Students who have taken ENGL 103 or ENGL 104 should advance to one of the courses numbered 210-289. These courses have been designed for and are limited to sophomores and first-year students. Like the department's 100-level courses, these classes are small in size, so that classroom interaction can be discussion-centered and so that instructors can devote more time to helping students with their writing. These courses provide an introduction to fundamental terms, techniques, and methods for the advanced study of literature. Students may expect to learn some of the following: how to do a close reading of a literary text, how to conduct research in literary study (including an introduction to library and information resources, and basic reference tools), some of the basic principles of different approaches to literary criticism, important terms used in literary analysis (including prosody in poetry courses), and the proper documentation of sources. While the subject matter of these courses sometimes parallels that of courses for upper-level students (e.g., Shakespeare, postcolonial literature), all are intended as introductions to a focused and intensive consideration of particular genres, themes, periods, or critical questions.

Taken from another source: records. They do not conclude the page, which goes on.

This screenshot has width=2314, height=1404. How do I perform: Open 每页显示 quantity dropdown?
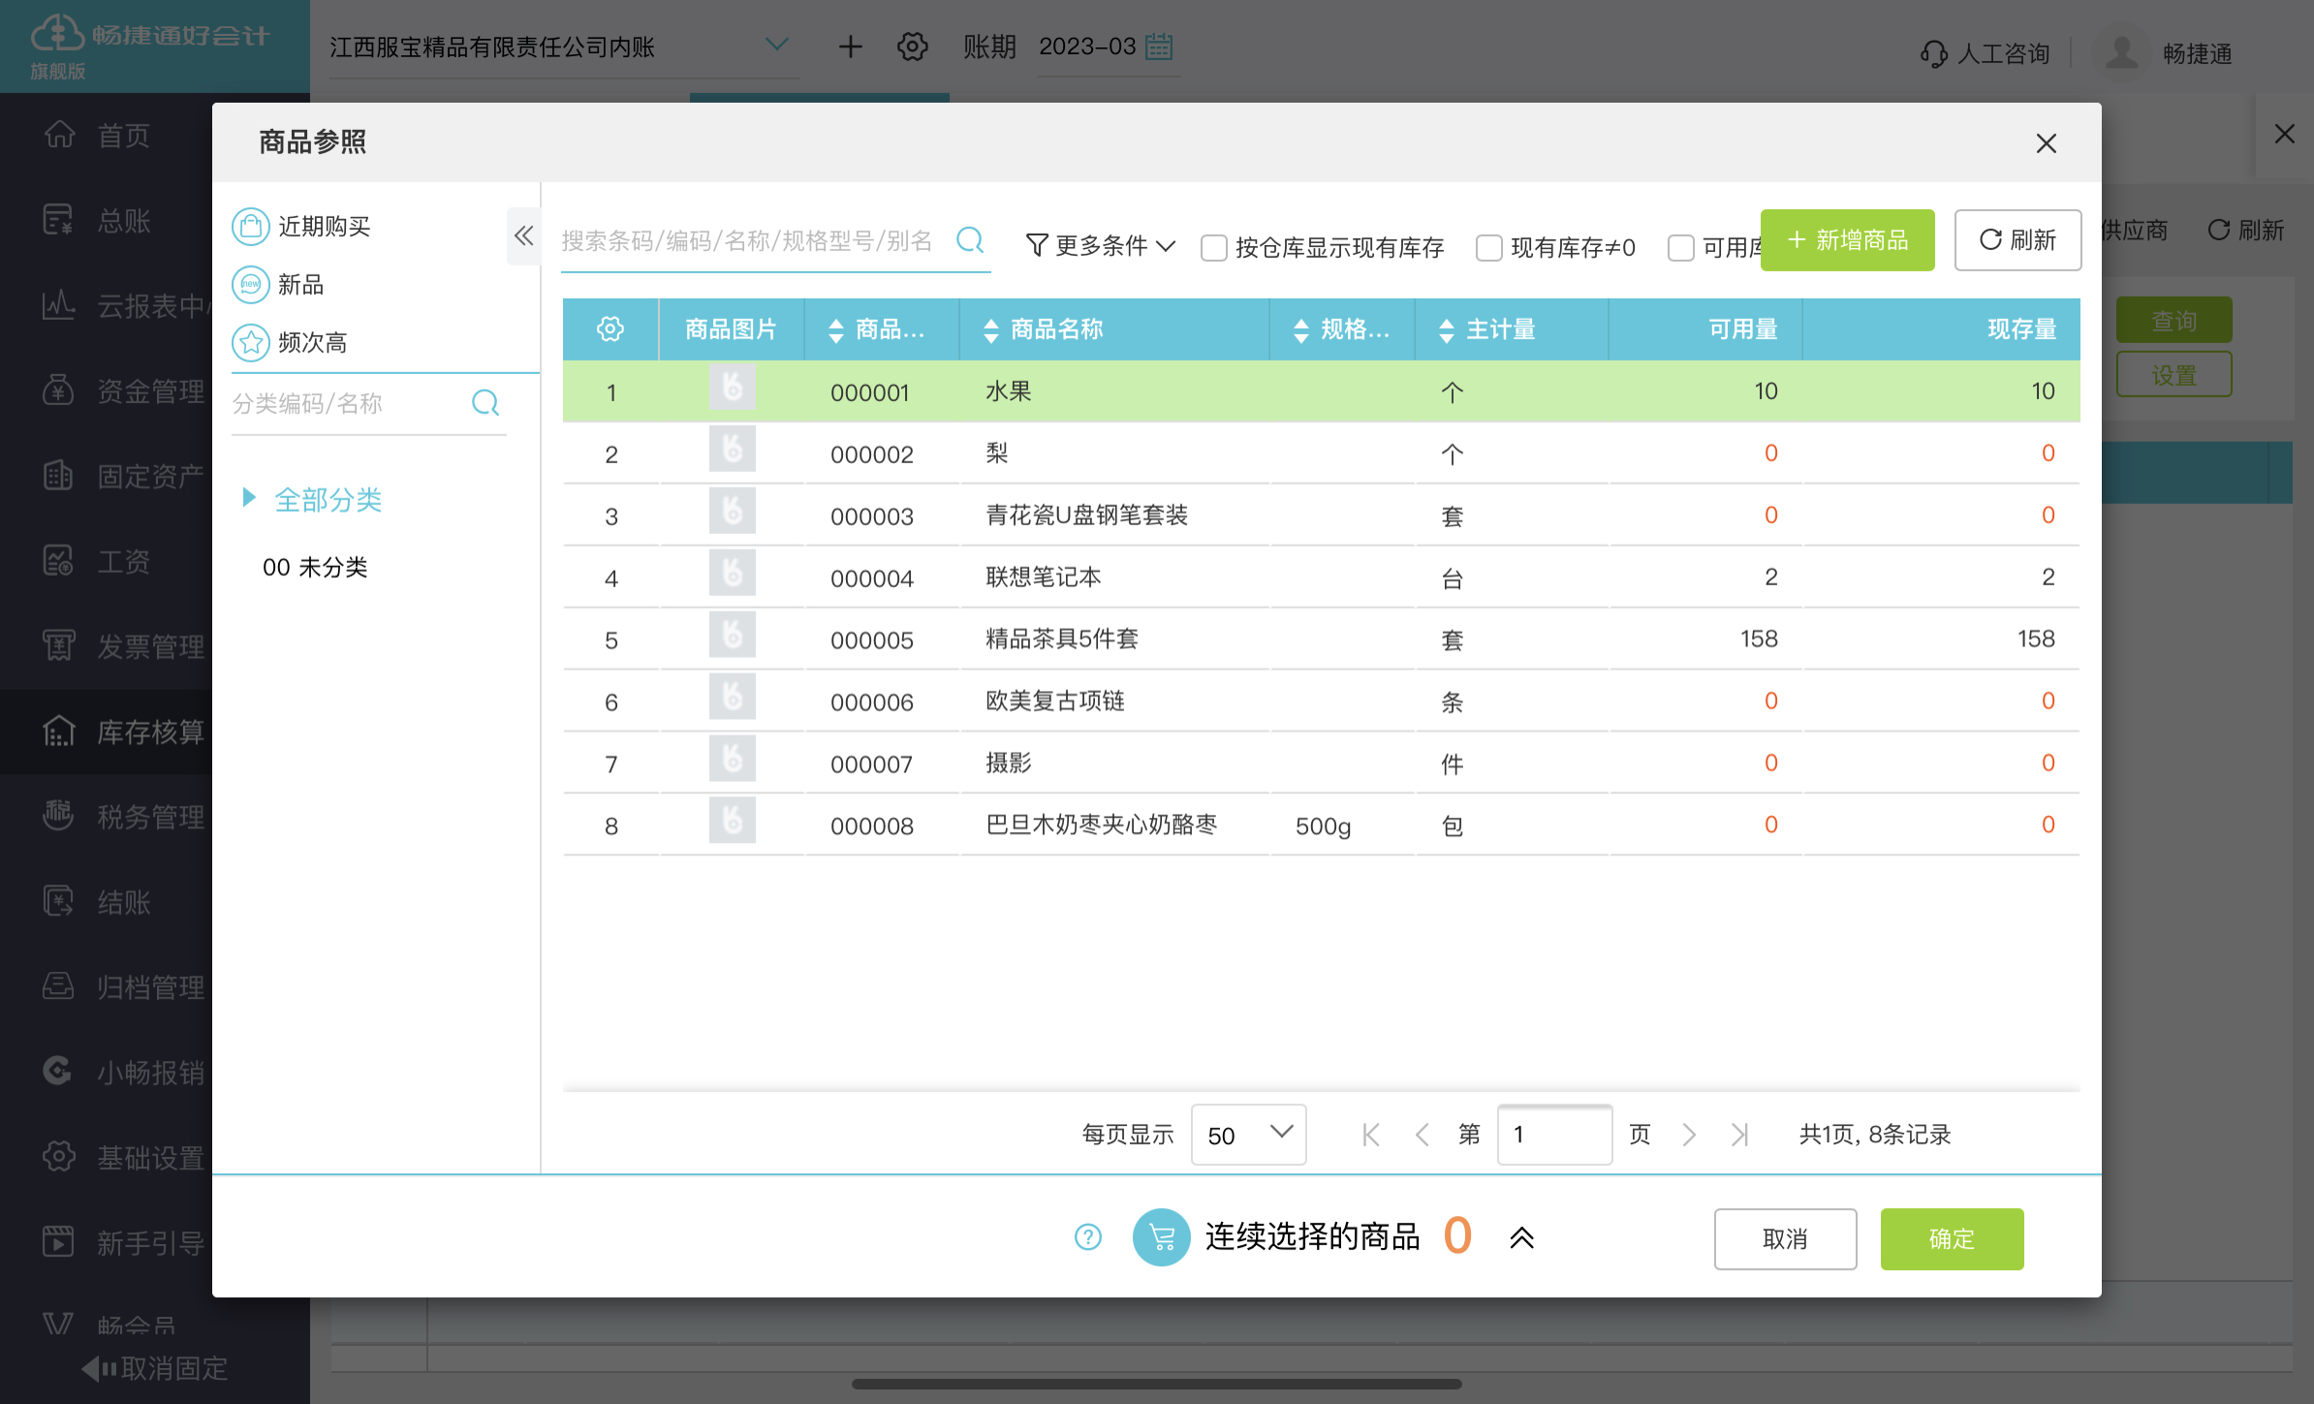tap(1248, 1135)
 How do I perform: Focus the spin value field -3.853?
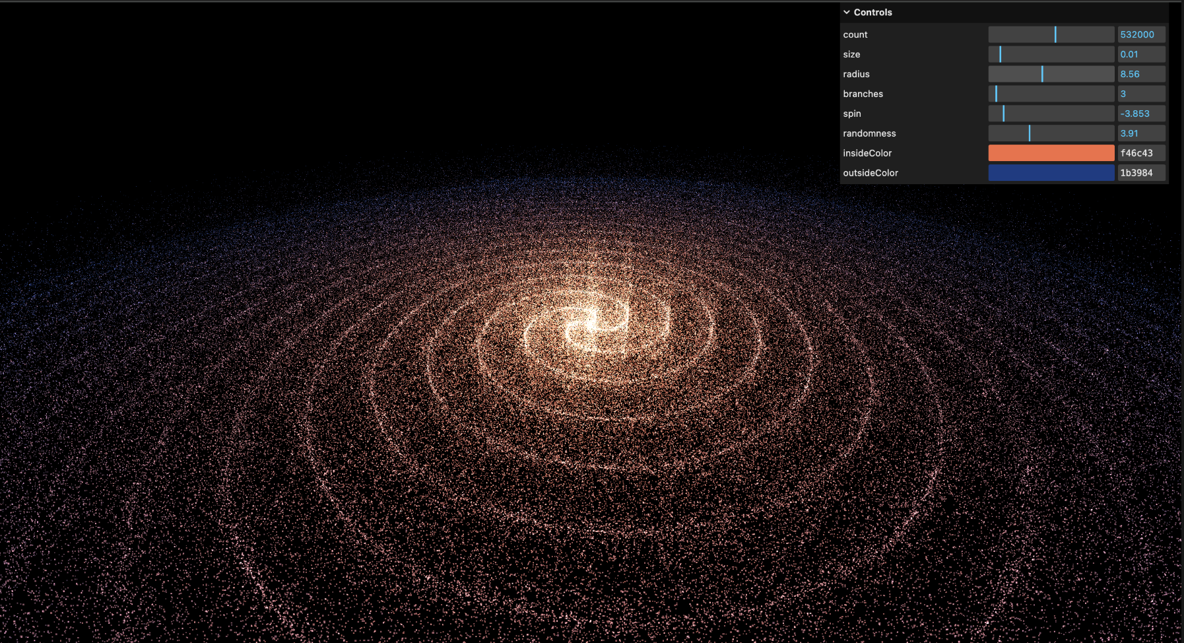pos(1140,114)
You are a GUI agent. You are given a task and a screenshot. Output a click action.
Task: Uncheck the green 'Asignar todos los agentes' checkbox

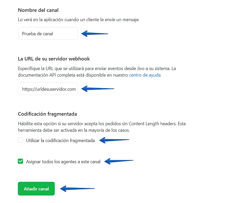point(20,161)
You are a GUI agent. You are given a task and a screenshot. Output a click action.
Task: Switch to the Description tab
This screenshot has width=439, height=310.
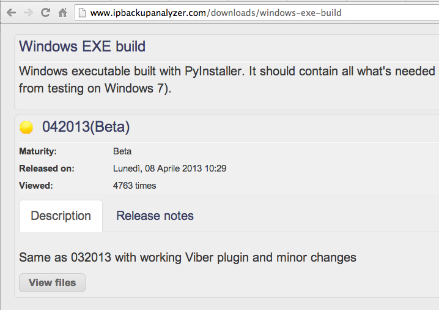61,216
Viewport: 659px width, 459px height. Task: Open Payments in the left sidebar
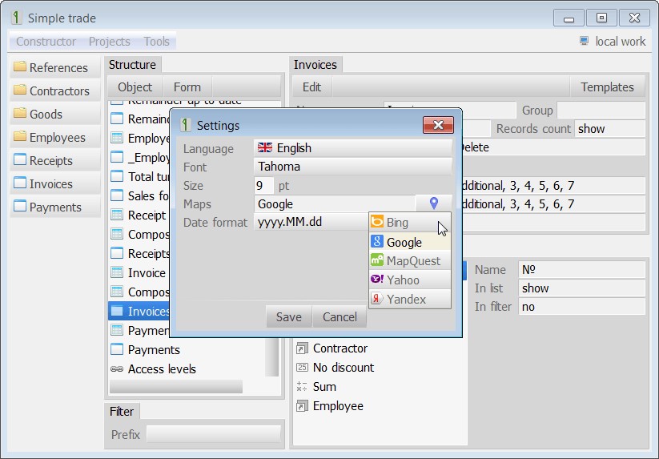(54, 207)
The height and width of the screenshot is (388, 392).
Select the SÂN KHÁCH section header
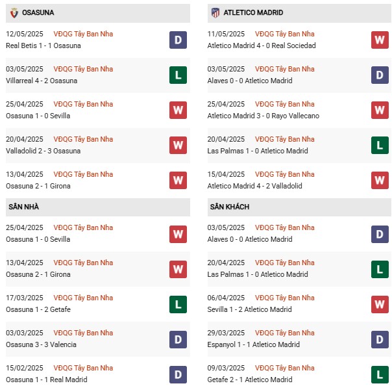pyautogui.click(x=299, y=207)
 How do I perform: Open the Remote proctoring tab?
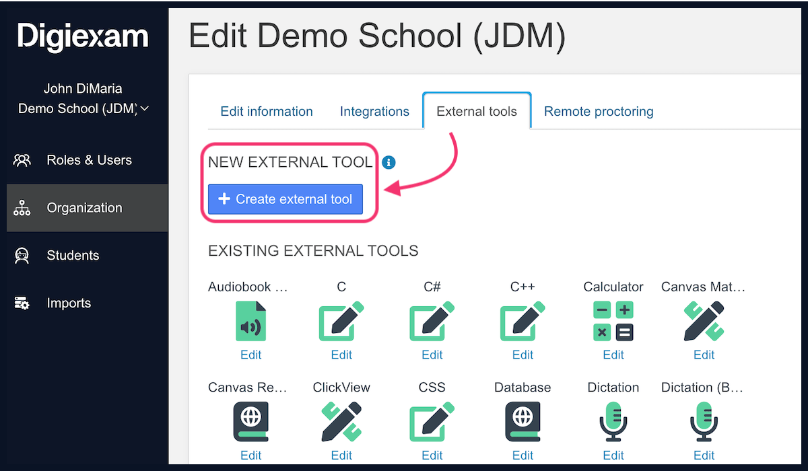pyautogui.click(x=598, y=111)
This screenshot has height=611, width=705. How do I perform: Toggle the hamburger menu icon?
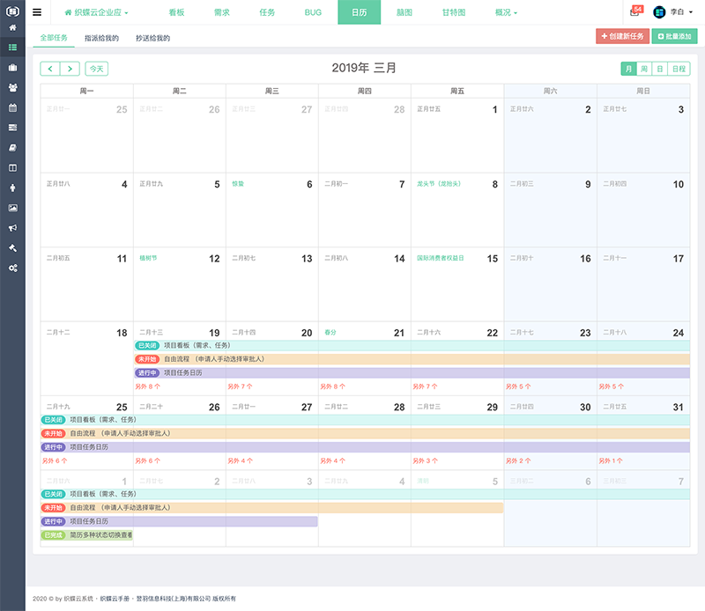pyautogui.click(x=37, y=12)
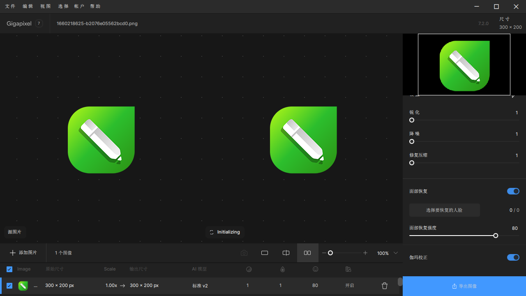The height and width of the screenshot is (296, 526).
Task: Open the 视图 menu
Action: [46, 6]
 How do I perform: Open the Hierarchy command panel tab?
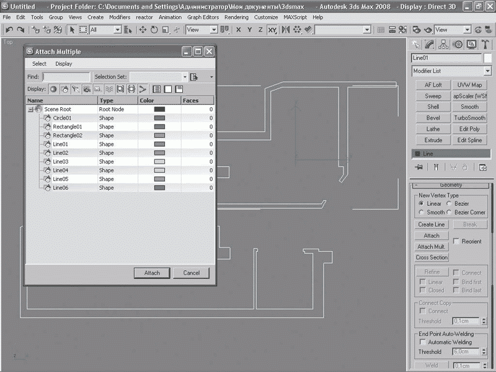click(443, 44)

These are courses grounded in the advanced study of literature in English, as well as in the variety of critical and theoretical approaches to literature. These courses examine literary works from a range of historical periods, written in a wide variety of genres, and contributing to different national traditions. Through the reading of influential critical books and articles or through the instructors' modeling of different critical practices, these courses aim to teach students about the various modes of literary criticism, theory, and scholarship that constitute the current state of literary study. Thus, these courses aim to make students critically self-aware. Some of these courses will situate literary texts in their historical and cultural contexts. Others will focus on the formal concerns of genre and style. Many will require that students conduct independent research. When the subject matter of these courses overlaps with that of an ENGL course numbered from 210 to 289, these courses will provide more intensive critical study than the broad introductions of the lower-division courses. By taking courses at both curricular levels, students will thus have the opportunity to specialize in a period or genre. The prerequisites for these courses are ENGL 103 or ENGL 104 and an ENGL course numbered from 210 to 289. For students with junior standing, the course prerequisites are waived, since such students have typically written enough analytical essays to be prepared for advanced work in literary study. While these courses will constitute the bulk of the coursework of most English majors, non-majors are encouraged to enroll since contemporary literary study frequently draws upon knowledge and techniques from other disciplines.